Recorded in a reclaimed church in Washington on a 24-track analogue unit by Phil Elverum, this spectral, determinedly lo-fi work joins dots between several disparate artists and sounds. There’s the stream-of-consciousness, surreal folk storytelling of Richard Dawson; the bumble-fuck indie of early Pavement; the drones and quasi-religiosity of Godspeed You! Black Emperor; early Floyd psych-doom; Zammuto’s fragile electronica; the wispy R&B of the recently exhumed and revered Lewis; Steve Reich minimalism. The potential influences just keep piling up, most bubbling to the surface for a few minutes before disappearing into the hissy murk.

As you can probably tell, there are quite a few shifts in style between songs. It’s fantastic to encounter an artist who’s confident and adventurous enough to hop from one genre to another and it means that while some tracks might fall flat, others really take off.

Which ones work for you will depend on what you like. Personally, I much prefer the more experimental moments, such as the 10 minutes of organ drone and ghostly female coos which make up the opening title track, or ‘(something)’s polyphonic minimalism. You might prefer the tempestuous, Radio Dept-style indie-rock of ‘Boat’, or ‘Planets’ ultra-lo-fi soul-meets-prog sound. Overall, it’s mostly great stuff.
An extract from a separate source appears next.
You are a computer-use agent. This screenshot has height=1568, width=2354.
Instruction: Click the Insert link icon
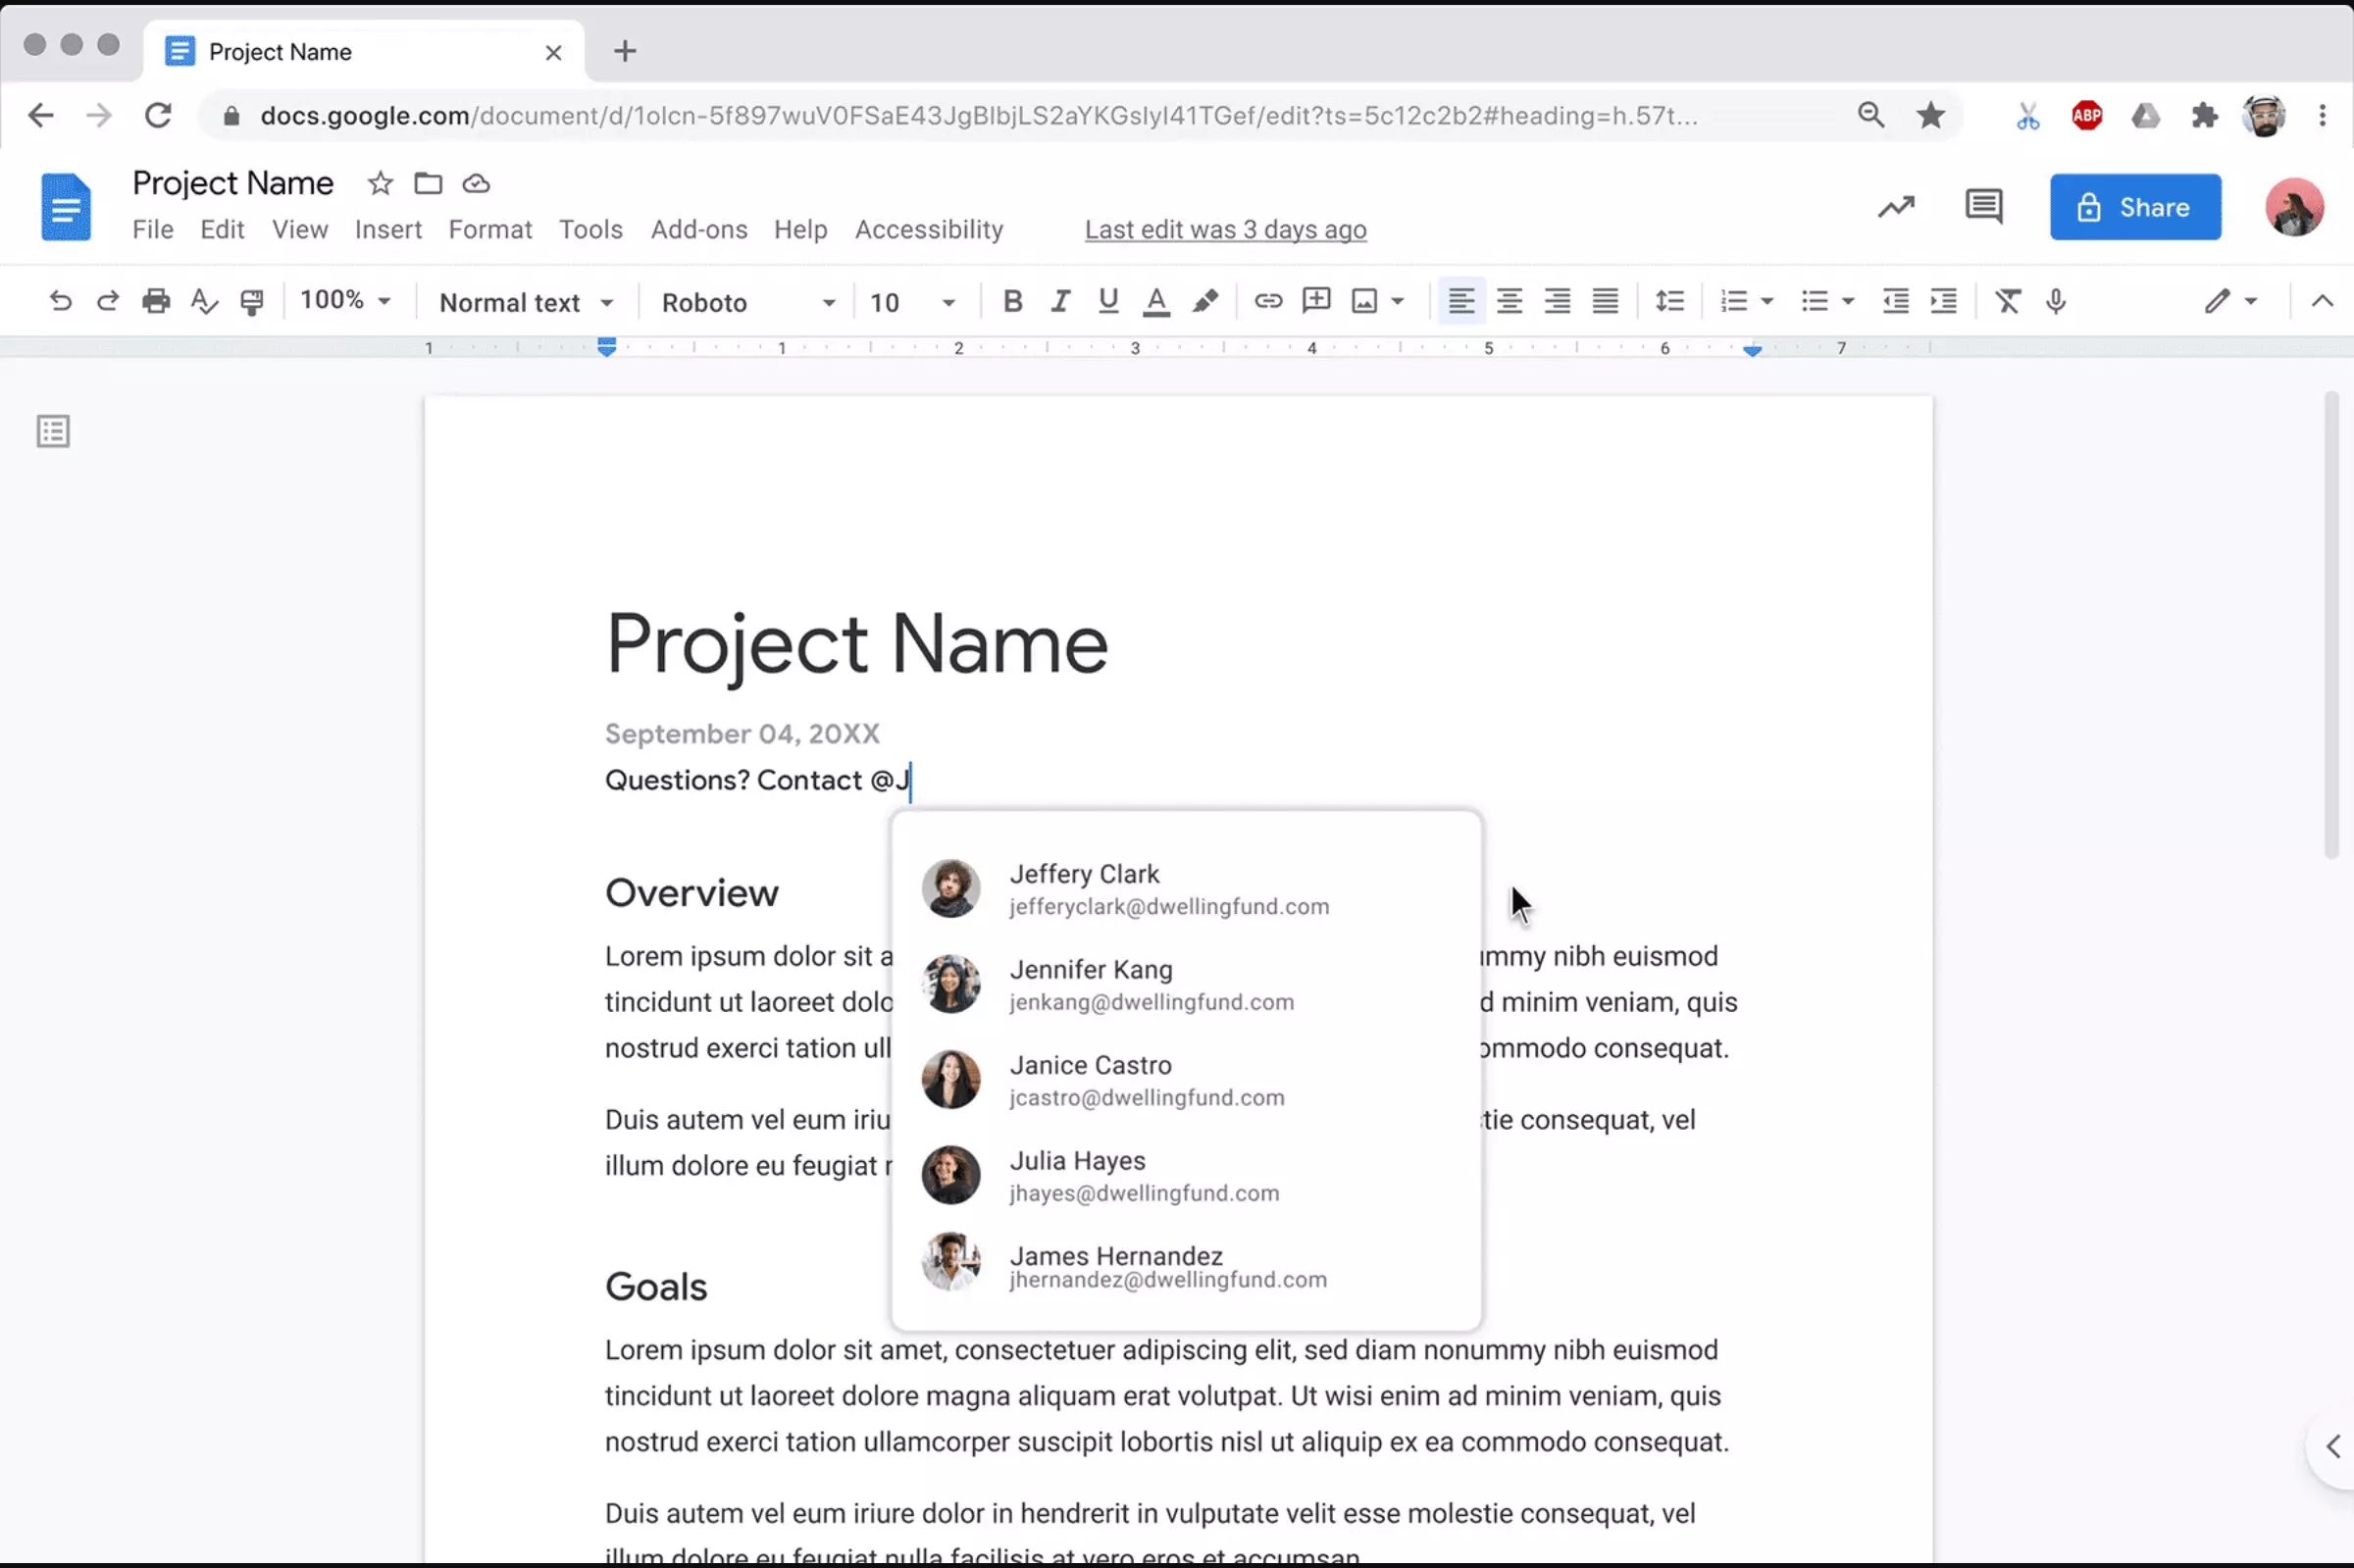(x=1269, y=303)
However, one thing which really lets the whole record down is Elverum’s unvaryingly weedy vocal. At its best, as on ‘Turmoil’ and ‘Pumpkin’, his voice has a flat, matter-of-fact quality which suits the dairy-entry lyrics and, like Dawson’s Nothing Important, highlights the surreality of apparently mundane images and occurrences.

At its worst, which is far too frequent, there’s an irritating ‘poor me’ limpness in his tone which, when coupled with the flaky fidelity of the sound, conspires to make it sound like Elverum isn’t putting in much effort, when blatantly he is. Each song here, no matter how slapdash the finished result may appear, has clearly been crafted and arranged with real care.

Unfortunately, this one flaw results in Elverum often being by far the least interesting element in his songs, which means that the album is most enjoyable during its purely instrumental periods, such as on the frankly stunning opening passage of the 13-minute ‘Spring’, which combines prog grandstanding, atonal guitar histrionics, and Ryuichi Sakamoto-style synth moodiness.

What’s more, it sounds like each contrasting style has been punched haphazardly over the other, like an old cassette reused to tape stuff off the radio. When it finally resolves itself into a claustrophobic hellscape of rumbling organ and chanted choral vocals, it’s no less extraordinary. After what feels like a nightmarish eternity, this is followed by the breezy, quasi-classical prepared piano of ‘Books’, which in turn abruptly switches to dense guitar strumming and folk harmonies.

Sauna is far from perfect. There are a few too many dreary, miserablist moments. But it is at least rarely less than unusual, and it never drags for long. Only Elverum’s feeble vocal lets things down, and I’m not sure if even that is done on purpose since he’s often so low in the mix. Mostly, Sauna is pretentious in just the right way.